— begin PASSAGE TO READ —
The price of installing a system of solar panels varies based on what region the home is in, the type of solar panels, the type of roof you have as well as the size of the home. Electricity output is measured in kilowatts (KW), and a larger home will need a system that can generate more kilowatts (kW).

Here is an approximate breakdown of the average cost of installation for three different home sizes:

Size of HomeKilowatts (kW) Needed[1]Total Installation Cost[2]
1,500 square feet5 kW$3,500 – $7,500
3,000 square feet10 kW$7,000 – $15,000
4,500 square feet15 kW$10,500 – $22,500

There are three main types of solar panels, and each has a different average cost to install:

Monocrystalline solar panels

These panels cost the most but are the most energy efficient. The cost is around $1 – $1.50 per watt. Each kilowatt = 1,000 watts, so a 5 kilowatt system would cost $5,000 – $7,500 to install.[2]

Polycrystalline solar panels

These are the middle-of-the-road solar panels. They are typically blue, so they’re easy to spot. The cost is around 90 cents – $1.00 per watt to install this type of solar panel system, so a 5 kilowatt system would cost $4,500 – $5,000 to install.[2]

Thin-film (amorphous) solar panels

These solar panels are the least expensive type, and they tend not to last as long as the others. They are 70 cents – $1.10 per watt to install, so a 5 kilowatt system would cost $3,500 – $5,500.[2]

How Much Money Will I Save With Solar Panels?

One of the main reasons people opt for solar panels is the savings on energy costs. On average, solar panels save homeowners anywhere from $20,000 – $134,000 over the system’s lifetime, with the break-even point being 15 – 25 years.[2]

Here are the average monthly savings.
— end PASSAGE TO READ —
— begin ENTRIES —
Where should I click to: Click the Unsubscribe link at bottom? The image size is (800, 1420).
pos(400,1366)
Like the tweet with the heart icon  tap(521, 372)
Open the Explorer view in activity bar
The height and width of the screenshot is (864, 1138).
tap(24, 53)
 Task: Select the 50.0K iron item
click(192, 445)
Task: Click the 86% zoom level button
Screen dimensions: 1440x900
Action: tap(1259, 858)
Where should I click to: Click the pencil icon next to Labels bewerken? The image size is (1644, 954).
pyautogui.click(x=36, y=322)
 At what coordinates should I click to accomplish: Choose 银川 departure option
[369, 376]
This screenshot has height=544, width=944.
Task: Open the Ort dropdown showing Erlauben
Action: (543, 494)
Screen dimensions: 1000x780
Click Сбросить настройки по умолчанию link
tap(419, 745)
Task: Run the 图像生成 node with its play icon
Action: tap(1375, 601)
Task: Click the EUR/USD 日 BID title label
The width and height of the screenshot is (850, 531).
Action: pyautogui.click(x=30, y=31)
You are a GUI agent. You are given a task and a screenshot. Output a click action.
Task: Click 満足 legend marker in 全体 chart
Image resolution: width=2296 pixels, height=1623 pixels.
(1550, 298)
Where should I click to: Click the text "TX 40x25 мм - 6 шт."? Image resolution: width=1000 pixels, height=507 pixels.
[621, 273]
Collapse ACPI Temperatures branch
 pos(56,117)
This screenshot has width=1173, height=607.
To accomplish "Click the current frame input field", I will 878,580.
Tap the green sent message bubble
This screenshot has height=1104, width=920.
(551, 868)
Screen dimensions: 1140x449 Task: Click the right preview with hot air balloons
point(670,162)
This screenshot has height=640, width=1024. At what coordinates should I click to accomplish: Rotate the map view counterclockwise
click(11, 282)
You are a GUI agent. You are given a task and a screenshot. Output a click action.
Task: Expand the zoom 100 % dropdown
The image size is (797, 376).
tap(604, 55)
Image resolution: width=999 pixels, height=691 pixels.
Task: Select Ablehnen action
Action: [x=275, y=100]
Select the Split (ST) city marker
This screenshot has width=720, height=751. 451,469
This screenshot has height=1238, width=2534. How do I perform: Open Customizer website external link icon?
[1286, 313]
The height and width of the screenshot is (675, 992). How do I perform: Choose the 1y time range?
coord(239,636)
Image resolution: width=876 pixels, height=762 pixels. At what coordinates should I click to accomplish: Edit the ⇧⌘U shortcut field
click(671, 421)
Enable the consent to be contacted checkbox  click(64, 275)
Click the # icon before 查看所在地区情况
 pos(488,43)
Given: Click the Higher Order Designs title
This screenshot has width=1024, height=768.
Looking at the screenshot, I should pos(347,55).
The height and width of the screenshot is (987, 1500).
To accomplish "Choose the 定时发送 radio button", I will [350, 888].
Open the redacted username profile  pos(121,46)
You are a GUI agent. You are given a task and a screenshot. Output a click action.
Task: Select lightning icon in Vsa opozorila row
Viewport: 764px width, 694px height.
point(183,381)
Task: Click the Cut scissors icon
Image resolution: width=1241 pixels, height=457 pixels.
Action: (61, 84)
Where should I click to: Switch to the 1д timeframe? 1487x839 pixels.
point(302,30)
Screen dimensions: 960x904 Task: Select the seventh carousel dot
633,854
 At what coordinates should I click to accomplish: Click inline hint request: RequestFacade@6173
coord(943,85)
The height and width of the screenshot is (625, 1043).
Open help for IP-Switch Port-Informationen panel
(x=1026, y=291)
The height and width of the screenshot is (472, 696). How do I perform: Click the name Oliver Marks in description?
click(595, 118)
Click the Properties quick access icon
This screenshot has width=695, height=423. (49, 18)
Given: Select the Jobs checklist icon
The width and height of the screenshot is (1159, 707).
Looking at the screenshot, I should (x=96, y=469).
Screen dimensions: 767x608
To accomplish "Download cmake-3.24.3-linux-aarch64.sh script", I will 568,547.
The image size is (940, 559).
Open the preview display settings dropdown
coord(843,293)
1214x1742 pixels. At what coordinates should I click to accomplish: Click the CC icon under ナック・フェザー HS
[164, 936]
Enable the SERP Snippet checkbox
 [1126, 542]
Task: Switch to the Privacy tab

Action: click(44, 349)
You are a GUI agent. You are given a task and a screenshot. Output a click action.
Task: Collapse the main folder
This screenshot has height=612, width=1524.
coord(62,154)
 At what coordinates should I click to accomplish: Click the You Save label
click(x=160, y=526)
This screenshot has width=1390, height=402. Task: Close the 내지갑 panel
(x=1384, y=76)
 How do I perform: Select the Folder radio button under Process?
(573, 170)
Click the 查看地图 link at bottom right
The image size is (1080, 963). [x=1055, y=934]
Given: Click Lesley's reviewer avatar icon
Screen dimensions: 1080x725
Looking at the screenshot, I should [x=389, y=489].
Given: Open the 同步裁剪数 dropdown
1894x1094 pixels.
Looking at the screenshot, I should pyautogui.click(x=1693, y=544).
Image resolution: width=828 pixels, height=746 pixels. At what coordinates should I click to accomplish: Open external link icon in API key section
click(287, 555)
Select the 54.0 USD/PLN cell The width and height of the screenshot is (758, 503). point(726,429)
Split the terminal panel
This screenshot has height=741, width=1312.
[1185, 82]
— end ENTRIES —
### TASKS TO COMPLETE:
1) Can you write out the solar panel cost passage word for word from "These solar panels" to "With Solar Panels?"?
2) Could you keep the solar panel cost passage going from the point where it stops?

### EXERCISE RESULTS:
1)
These solar panels are the least expensive type, and they tend not to last as long as the others. They are 70 cents – $1.10 per watt to install, so a 5 kilowatt system would cost $3,500 – $5,500.[2]

How Much Money Will I Save With Solar Panels?

2)
Energy consumption is measured in kilowatt hours (kWh). Utility customers use an average of 893 kWh each month.[3] The average price per kilowatt is $13.15, making the average monthly electricity bill $117.46.[4]

On average, residential solar electricity is $0.05 per kilowatt. So that monthly bill is now $44.65.[5]

That’s an average monthly savings of $72.81 a month or $873.72 a year.

Remember, though, that solar panels convert sunlight into electricity. So homes in sunnier locations will save more money than places that don’t get a lot of sunlight. 

Can I get a tax break on solar panels?

The federal solar tax credit can save you even more money. (Note that a tax credit reduces the amount of tax you’ll pay or increases your refund, saving you more than a tax deduction, which reduces your income for tax purposes.) 

If you install a solar panel system on your home in 2022, you can get a federal tax break of 26% of the system’s installation cost. If you install the system in 2023, the tax break is 22%.[6] 

Let’s say you’ve received a contractor estimate of $20,000 to install a solar panel system on your home. The federal solar tax credit in 2022 could reduce that cost by $5,200, making the installation $14,800. That’s a decent savings amount!

And if that weren’t enough, there might even be more tax incentives from your state, such as further credits or deductions.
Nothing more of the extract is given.